Save and load datasets stored in HDF5 file format

This example demonstrates how to load the data from a stored .h5 file and to build a data input Pipeline in TensorFlow / Keras.

Save Dataset to HDF5

At first, we create a small temporary dataset by utilizing the default synthetic dataset, compounding 5 source cases and the Cross-spectral matrix as input feature.

[4]:

import tensorflow as tf
from acoupipe.datasets.synthetic import DatasetSynthetic

# training dataset
d1 = DatasetSynthetic()

# save to .h5 file
d1.save_h5(features=["csm"], split="training", size=5, name="/tmp/tmp_dataset.h5")

100%|██████████| 5/5 [00:02<00:00,  2.05it/s]
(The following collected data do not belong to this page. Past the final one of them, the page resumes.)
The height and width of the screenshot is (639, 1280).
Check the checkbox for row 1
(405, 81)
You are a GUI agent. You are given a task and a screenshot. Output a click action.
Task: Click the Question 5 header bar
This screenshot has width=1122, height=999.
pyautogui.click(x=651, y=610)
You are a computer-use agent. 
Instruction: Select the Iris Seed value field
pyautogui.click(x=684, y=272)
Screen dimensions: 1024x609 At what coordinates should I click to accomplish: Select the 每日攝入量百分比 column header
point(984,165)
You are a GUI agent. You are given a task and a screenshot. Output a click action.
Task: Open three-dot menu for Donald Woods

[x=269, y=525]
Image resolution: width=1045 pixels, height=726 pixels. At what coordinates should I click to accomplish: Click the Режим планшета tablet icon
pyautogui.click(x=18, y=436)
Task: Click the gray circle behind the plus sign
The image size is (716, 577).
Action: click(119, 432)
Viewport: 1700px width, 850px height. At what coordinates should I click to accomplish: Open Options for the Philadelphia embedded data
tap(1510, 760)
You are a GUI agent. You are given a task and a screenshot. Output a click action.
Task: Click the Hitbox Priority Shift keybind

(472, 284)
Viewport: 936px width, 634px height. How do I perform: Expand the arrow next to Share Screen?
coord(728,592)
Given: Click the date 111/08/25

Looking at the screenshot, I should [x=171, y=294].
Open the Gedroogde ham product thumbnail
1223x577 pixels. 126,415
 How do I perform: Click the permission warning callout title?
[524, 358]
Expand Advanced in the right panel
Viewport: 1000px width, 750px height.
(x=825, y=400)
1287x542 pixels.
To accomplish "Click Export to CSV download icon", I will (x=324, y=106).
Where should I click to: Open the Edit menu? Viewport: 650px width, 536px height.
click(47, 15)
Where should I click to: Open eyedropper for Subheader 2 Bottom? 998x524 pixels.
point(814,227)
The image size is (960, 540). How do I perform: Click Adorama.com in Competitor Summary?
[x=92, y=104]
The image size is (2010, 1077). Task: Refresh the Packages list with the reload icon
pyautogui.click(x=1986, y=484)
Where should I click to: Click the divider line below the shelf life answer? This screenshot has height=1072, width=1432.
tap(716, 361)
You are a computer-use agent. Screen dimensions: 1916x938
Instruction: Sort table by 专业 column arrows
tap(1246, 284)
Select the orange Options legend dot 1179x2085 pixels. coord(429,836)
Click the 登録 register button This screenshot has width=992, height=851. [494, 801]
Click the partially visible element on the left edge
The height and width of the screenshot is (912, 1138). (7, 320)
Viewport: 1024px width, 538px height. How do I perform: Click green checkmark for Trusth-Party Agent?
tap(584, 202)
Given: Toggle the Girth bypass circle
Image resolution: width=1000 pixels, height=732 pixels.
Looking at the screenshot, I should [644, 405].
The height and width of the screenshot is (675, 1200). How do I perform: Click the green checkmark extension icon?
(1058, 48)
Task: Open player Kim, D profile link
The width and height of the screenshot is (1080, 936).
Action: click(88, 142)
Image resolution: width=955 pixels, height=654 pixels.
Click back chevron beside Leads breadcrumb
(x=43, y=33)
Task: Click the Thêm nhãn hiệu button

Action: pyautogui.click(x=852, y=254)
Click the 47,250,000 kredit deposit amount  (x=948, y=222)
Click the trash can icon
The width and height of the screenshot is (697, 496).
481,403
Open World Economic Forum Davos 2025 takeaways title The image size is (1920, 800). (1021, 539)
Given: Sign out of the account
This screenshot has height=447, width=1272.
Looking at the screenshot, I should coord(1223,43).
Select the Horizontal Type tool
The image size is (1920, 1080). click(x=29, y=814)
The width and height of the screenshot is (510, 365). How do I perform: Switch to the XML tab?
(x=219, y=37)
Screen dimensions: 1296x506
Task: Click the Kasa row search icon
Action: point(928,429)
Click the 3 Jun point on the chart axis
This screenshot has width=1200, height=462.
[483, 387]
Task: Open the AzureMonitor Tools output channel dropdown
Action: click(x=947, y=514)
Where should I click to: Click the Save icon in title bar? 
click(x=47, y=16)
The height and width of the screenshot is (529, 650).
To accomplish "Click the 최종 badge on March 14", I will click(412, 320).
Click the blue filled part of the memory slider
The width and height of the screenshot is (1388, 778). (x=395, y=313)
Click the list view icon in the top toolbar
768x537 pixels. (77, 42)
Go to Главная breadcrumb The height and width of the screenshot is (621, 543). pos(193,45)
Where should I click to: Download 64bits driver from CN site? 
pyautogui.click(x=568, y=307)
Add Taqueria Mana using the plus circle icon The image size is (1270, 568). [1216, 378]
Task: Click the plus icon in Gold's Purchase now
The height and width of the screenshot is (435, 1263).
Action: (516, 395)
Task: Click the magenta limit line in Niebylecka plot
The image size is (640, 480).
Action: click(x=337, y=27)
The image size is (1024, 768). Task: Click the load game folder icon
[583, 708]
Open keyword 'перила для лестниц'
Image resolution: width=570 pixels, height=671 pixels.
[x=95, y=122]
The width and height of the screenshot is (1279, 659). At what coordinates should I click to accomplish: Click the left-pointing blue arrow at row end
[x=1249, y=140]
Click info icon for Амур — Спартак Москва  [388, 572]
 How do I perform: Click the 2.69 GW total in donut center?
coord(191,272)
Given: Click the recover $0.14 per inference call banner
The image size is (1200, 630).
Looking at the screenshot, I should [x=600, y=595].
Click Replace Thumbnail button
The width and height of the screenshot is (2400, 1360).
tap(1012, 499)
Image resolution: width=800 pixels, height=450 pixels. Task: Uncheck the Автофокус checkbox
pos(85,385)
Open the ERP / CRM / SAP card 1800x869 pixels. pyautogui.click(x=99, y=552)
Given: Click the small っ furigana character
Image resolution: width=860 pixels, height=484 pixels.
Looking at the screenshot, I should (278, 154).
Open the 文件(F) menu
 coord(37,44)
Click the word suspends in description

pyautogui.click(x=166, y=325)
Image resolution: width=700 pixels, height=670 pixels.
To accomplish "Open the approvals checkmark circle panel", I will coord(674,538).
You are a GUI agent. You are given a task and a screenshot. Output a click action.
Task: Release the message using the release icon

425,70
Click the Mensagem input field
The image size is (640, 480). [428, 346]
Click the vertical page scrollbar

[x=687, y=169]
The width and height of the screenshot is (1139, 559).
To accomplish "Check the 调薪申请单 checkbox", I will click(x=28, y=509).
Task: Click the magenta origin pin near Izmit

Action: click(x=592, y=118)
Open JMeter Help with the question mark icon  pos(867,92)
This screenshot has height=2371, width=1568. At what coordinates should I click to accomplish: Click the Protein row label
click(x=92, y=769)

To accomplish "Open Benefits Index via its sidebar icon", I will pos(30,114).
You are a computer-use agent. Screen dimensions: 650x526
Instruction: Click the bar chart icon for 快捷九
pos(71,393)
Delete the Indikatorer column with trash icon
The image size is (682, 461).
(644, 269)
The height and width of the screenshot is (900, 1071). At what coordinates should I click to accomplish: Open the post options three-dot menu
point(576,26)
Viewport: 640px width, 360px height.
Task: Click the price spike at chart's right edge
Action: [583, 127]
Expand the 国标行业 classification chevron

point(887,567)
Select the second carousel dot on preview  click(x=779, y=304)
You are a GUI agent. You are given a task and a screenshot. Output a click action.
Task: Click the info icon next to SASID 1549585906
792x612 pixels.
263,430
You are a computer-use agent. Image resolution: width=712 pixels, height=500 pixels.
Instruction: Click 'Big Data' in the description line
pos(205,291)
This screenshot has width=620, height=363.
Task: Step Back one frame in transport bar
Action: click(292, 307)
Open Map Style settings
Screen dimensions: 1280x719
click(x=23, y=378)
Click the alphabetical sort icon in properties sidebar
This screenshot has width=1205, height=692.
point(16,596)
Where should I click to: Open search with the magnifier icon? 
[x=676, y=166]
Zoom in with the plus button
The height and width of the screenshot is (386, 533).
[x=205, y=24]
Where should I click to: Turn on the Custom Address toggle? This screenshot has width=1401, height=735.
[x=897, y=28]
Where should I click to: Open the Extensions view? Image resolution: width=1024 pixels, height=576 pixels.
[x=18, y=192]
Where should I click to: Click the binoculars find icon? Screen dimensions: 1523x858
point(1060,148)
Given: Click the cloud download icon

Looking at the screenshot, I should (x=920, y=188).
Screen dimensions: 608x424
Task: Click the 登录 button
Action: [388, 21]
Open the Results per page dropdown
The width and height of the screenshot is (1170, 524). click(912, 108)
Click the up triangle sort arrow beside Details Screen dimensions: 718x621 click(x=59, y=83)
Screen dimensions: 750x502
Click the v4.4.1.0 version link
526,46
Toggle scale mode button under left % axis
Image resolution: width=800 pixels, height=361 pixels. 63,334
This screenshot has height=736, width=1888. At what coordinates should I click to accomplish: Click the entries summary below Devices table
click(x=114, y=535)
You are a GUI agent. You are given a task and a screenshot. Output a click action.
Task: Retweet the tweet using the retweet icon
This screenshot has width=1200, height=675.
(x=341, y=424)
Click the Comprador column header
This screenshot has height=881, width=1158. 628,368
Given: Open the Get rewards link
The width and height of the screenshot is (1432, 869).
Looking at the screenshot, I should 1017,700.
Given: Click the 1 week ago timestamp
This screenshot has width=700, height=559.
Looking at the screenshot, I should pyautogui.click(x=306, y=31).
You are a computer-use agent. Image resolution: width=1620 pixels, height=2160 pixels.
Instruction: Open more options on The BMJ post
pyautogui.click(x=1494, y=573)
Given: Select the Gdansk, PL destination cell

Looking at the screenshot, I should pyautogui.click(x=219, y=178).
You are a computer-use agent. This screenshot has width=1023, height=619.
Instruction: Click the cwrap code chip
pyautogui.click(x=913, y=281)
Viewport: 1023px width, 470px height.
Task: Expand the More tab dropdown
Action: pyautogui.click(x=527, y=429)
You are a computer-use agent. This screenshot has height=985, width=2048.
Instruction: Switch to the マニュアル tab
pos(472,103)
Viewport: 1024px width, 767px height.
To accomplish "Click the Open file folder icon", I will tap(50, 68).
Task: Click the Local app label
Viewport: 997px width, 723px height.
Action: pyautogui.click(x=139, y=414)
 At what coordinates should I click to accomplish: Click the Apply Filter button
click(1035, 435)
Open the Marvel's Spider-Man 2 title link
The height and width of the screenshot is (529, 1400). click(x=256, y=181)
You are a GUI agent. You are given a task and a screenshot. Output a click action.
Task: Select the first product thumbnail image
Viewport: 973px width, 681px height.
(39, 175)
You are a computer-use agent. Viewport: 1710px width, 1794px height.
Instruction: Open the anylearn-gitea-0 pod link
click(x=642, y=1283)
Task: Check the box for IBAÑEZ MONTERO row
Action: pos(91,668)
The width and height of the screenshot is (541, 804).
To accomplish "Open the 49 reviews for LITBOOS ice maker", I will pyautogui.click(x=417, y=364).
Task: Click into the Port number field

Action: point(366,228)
Load Dataset from HDF5 File

The AcouPipe toolbox provides the LoadH5Dataset class to load the datasets stored into HDF5 format. One can access each individual sample/source case by the h5f attribute of the class. To extract the first input feature (‘csm’ in this case) of the dataset:

[5]:

from acoupipe.loader import LoadH5Dataset

dataset_h5 = LoadH5Dataset(name="/tmp/tmp_dataset.h5")

print(list(dataset_h5.h5f.keys())) # sample indices are the keys of the dataset file

['0', '1', '2', '3', '4']

Similarly as with the generate method, the get_data method can be used to retrieve the stored data iteratively

[6]:

for data in dataset_h5.get_data():
    print(f"index {data['idx']} includes features:", list(data.keys())) # keys are the names of the features

index 0 includes features: ['csm', 'idx', 'seeds']
index 1 includes features: ['csm', 'idx', 'seeds']
index 2 includes features: ['csm', 'idx', 'seeds']
index 3 includes features: ['csm', 'idx', 'seeds']
index 4 includes features: ['csm', 'idx', 'seeds']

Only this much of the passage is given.